Quel rapport entre des ondes électriques et un hypothétique océan sous-glaciaire ? La réponse nécessite là aussi quelques explications. Sur Terre, la cavité sphérique formée entre les deux surfaces conductrices que sont l'ionosphère (à 100 km d'altitude environ) et le sol, piège des ondes à basse fréquence, qui sont excitées par les éclairs d'orage, explique Christian Béghin. Sur Titan, lors de sa descente héroïque, la sonde Huygens (larguée par Cassini) a elle aussi mesuré un signal de basse fréquence (36 Hz). "Mais il a été prouvé par la suite, au cours des sept années de survols de Titan par Cassini, qu'il n'existe aucun orage observable, ni le moindre éclair dans l'atmosphère de Titan", indique Christian Béghin.
SURFACE CONDUCTRICE
Il fallait donc trouver une autre source pour engendrer la résonance à 36 Hz. Celle-ci peut provenir de courants électriques générés dans l'ionosphère par l'impact du champ magnétique de Saturne. Restait à évaluer la dimension de la cavité susceptible d'engendrer ces ondes. Dans la mesure où le sol de la lune est isolant, il fallait imaginer une surface conductrice sous la croûte de glace : un océan d'eau liquide comprenant de l'ammoniac qui la rend conductrice.
"Dans notre méthode, nous prouvons qu'il existe une surface électriquement conductrice sous 40 km à 80 km de glace ; nous formulons l'hypothèse que cette surface est un océan d'eau, résume Christian Béghin. Iess et ses collègues prouvent, par des considérations d'incompressibilité, que le milieu sous la croûte de glace ne peut être que de l'eau, mais ils ne peuvent déterminer l'épaisseur de cette croûte de glace et font donc l'hypothèse qu'elle est fine - moins de 100 km."
Ces travaux permettent-ils pour autant de conclure ? Des mesures complémentaires sont encore nécessaires. On peut par exemple imaginer des remontées d'eau ammoniaquée à la surface de la banquise, par des fissures. Auquel cas il serait possible de détecter de l'ammoniac dans l'atmosphère. "A chaque survol de Titan, on le cherche", indique Athéna Coustenis, qui participe avec d'autres à cette quête. Pour l'heure, on n'en a pas trouvé trace, mais Cassini n'a couvert que 25 % de la surface de Titan.

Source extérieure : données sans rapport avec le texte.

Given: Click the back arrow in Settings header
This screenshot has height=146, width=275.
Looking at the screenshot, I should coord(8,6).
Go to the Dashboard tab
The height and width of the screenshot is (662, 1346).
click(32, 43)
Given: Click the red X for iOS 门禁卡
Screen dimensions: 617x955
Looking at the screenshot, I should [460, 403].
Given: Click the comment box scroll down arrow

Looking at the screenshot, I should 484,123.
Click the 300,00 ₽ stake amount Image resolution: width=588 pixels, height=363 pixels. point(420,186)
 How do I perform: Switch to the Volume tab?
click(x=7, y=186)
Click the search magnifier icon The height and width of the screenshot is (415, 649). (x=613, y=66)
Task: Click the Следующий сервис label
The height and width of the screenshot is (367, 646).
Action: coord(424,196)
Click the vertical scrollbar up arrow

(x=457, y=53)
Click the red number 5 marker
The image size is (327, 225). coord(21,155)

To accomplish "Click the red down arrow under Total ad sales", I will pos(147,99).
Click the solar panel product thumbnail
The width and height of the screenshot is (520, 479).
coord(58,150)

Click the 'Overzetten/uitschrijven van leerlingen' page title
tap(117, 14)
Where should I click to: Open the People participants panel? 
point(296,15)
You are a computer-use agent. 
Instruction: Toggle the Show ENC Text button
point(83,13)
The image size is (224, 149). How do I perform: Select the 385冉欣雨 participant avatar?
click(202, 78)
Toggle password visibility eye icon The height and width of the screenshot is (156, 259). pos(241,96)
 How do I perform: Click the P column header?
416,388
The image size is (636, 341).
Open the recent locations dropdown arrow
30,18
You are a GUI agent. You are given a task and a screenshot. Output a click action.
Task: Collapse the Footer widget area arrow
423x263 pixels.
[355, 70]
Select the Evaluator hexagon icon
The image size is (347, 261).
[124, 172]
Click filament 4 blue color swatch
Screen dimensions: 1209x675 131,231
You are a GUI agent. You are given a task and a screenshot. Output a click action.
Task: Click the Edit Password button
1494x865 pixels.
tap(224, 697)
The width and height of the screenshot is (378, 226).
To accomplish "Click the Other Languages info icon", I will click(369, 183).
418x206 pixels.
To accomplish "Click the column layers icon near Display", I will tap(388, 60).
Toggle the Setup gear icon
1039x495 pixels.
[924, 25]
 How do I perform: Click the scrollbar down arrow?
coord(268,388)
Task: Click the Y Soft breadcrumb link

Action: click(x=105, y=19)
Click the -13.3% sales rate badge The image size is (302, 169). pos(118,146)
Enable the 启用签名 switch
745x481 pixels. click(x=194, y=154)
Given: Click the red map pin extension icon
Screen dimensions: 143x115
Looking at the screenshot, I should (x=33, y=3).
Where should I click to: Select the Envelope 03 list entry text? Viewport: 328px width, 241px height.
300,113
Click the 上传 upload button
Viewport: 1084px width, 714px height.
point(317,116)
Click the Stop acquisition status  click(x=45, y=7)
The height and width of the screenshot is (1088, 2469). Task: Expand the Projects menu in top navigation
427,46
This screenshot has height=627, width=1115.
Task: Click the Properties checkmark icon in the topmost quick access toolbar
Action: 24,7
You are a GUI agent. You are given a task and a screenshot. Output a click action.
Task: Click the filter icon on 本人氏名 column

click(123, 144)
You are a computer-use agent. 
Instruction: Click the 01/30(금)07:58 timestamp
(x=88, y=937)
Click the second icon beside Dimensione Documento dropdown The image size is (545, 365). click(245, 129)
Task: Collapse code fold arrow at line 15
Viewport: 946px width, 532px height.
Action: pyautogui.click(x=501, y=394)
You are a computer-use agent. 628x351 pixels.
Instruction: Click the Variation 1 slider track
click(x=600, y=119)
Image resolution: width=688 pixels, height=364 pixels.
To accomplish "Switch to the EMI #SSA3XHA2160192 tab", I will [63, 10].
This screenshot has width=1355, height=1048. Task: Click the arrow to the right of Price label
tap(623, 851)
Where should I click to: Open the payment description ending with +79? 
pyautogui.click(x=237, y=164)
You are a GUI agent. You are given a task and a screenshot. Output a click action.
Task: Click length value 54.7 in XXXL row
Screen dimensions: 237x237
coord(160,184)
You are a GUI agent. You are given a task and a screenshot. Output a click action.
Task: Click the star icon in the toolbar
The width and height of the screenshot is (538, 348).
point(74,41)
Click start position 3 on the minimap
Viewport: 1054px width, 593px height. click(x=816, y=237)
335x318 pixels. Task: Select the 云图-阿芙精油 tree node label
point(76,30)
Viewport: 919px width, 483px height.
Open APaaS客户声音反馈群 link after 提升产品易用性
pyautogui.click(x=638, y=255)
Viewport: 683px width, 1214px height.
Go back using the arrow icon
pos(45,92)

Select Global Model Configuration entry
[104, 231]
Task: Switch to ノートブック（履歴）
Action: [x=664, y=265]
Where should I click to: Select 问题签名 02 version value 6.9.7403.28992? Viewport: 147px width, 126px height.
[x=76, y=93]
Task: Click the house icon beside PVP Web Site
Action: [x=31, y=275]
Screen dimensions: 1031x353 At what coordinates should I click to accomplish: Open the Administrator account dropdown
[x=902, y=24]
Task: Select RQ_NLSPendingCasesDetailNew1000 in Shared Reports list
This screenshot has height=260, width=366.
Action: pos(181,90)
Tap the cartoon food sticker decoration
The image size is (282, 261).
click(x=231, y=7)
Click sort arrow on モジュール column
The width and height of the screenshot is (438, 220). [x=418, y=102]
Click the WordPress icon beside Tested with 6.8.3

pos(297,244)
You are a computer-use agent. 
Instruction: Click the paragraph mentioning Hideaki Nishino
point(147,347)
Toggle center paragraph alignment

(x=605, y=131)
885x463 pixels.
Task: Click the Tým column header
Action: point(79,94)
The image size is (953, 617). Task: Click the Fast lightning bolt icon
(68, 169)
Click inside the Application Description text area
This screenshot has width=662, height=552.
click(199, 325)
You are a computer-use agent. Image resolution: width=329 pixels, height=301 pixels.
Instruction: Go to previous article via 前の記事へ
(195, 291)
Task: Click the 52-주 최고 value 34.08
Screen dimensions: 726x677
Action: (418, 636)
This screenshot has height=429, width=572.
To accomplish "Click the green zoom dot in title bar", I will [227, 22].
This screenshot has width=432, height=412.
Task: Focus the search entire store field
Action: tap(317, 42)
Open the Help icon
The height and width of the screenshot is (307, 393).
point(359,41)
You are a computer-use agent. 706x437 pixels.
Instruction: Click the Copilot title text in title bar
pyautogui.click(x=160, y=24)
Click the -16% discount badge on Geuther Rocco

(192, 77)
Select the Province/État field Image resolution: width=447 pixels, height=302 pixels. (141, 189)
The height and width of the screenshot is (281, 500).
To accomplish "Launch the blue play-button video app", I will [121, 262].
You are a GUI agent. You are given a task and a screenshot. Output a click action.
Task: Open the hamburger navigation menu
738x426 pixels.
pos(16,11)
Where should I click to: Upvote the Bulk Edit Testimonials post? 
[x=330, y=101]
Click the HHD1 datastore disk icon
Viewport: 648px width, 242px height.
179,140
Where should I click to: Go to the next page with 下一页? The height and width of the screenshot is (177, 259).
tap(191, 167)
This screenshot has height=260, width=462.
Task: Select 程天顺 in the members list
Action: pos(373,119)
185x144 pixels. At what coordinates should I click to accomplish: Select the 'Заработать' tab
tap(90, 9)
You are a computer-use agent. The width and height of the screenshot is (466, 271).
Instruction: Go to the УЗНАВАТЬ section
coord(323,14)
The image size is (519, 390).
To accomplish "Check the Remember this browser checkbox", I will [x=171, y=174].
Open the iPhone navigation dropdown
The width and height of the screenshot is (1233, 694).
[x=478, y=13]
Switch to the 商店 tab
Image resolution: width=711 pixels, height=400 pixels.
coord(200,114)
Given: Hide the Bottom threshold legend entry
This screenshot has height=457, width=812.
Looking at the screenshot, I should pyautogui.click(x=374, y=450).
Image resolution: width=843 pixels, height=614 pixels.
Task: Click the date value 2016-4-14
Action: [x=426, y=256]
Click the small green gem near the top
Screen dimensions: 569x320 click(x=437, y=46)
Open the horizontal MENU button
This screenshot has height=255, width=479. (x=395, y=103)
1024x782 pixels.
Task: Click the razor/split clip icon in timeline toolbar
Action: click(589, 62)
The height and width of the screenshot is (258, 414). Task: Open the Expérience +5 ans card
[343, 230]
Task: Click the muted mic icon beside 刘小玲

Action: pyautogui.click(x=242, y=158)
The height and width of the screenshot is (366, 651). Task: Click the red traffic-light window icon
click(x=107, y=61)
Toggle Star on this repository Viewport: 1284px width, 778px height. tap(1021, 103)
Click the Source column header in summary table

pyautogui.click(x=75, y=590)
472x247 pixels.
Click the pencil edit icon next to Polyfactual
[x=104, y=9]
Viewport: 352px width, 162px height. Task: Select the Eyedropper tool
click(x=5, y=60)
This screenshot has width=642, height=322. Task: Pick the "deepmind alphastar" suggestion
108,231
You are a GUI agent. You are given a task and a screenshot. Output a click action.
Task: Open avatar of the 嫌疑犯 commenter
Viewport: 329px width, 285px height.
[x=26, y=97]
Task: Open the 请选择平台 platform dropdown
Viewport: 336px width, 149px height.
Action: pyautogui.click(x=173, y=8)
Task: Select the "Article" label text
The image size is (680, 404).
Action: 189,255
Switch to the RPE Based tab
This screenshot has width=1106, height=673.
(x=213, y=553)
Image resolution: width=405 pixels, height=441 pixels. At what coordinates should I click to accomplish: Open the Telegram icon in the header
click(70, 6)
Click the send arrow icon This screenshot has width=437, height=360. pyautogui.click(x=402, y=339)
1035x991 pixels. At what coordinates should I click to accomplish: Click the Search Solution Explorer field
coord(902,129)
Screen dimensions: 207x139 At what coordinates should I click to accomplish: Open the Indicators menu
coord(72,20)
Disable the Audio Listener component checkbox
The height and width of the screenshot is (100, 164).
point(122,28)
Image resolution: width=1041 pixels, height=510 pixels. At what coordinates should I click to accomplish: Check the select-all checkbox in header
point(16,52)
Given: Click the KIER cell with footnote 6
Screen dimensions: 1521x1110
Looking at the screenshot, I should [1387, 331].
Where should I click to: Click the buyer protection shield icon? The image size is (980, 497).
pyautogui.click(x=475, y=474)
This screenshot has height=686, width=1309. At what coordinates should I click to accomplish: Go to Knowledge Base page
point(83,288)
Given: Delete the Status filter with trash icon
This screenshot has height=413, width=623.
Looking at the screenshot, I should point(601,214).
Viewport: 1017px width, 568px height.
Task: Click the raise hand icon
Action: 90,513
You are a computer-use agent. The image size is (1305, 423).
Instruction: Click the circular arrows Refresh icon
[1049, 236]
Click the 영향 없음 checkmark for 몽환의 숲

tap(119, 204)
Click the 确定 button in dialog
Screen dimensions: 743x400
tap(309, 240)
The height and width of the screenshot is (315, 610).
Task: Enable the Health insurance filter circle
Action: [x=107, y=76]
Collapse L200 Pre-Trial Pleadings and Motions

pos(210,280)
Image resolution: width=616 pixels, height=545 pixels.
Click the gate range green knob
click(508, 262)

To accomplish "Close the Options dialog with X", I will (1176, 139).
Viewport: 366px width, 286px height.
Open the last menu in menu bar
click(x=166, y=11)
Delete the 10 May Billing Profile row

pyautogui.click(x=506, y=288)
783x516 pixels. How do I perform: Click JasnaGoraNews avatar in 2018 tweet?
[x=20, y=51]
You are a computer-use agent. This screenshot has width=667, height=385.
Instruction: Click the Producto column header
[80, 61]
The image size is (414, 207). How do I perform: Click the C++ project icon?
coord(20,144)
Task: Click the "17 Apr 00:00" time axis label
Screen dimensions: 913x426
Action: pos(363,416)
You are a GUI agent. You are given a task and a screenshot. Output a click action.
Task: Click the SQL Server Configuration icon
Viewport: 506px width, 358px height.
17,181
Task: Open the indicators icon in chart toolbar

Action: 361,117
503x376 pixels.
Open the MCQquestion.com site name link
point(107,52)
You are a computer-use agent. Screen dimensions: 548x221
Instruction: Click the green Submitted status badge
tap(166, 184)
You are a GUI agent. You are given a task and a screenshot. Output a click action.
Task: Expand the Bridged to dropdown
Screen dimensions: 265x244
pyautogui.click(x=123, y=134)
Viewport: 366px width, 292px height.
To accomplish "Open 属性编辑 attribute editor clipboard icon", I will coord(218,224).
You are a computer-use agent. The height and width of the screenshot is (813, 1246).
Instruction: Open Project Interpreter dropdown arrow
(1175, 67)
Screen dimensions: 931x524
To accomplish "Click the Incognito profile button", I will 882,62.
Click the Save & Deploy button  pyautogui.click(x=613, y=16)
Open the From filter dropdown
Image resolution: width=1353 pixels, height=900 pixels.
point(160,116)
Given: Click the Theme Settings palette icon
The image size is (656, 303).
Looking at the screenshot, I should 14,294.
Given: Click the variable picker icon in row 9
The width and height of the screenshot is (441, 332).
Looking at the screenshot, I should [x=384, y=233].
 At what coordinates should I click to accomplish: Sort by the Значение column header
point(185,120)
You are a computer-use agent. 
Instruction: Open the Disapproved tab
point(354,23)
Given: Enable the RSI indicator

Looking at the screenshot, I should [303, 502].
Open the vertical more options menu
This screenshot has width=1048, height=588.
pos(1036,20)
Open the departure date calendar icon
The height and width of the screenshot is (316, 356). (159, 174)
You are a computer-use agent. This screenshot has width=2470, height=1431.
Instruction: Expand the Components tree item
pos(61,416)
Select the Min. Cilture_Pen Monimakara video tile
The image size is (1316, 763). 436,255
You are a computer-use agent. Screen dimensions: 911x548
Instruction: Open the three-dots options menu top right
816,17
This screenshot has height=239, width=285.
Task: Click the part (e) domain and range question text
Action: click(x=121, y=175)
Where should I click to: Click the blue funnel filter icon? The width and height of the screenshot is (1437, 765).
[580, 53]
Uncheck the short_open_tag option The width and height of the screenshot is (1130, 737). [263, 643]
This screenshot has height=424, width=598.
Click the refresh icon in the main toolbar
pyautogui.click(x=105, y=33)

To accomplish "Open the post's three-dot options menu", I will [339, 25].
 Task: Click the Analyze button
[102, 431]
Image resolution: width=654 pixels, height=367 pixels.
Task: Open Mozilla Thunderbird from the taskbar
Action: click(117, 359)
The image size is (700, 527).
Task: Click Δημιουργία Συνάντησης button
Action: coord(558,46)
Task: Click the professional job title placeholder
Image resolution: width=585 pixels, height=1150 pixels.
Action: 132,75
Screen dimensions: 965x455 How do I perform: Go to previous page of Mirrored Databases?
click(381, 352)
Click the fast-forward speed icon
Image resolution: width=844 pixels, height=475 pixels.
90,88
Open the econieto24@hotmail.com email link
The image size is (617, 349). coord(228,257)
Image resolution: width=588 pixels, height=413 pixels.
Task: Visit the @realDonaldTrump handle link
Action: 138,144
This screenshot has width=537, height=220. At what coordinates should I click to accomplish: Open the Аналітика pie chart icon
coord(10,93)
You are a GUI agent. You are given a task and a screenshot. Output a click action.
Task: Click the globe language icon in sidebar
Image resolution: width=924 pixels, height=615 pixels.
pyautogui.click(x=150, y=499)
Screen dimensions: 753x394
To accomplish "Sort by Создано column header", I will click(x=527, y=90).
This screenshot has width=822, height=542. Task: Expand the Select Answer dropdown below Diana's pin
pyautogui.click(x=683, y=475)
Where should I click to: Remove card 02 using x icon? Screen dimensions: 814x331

Sa mission a été étendue jusqu'en 2017. Après quoi, il faudra attendre l'atterrissage d'autres sondes sur les lacs de Titan pour espérer en avoir le coeur net : soit la mission américaine TiME (Titan Mare Explorer), qui prévoit un atterrisseur, soit TSSM (Titan Saturn System Mission) qui verrait l'ESA et la NASA collaborer. S'ils sont financés, les engins ne seront toutefois pas sur place avant... 2025.
D'ici là, nul doute que les exobiologistes pourront affiner leurs scénarios sur la façon dont cet océan sous-glaciaire pourrait avoir (ou non) été un creuset pour la vie. Ensemencement par des comètes et astéroïdes primordiaux, réactions in situ ? Questions difficiles, qui n'ont toujours pas trouvé de réponses en ce qui concerne la Terre elle-même...
Hervé Morin
Repères
Diamètre de Titan 5 140 km, contre 12 756 km pour la Terre à l'équateur.
Distance moyenne avec Saturne 1 221 850 km.
Période de rotation 15,9 jours.
Période de révolution autour de Saturne 15,9 jours.
Température à la surface - 179 oC (15 oC sur Terre).
Pression à la surface 1,5 bar (1,013 bar sur Terre).
Composition atmosphérique Azote (95 %), méthane (1,5 % à 5 % selon l'altitude).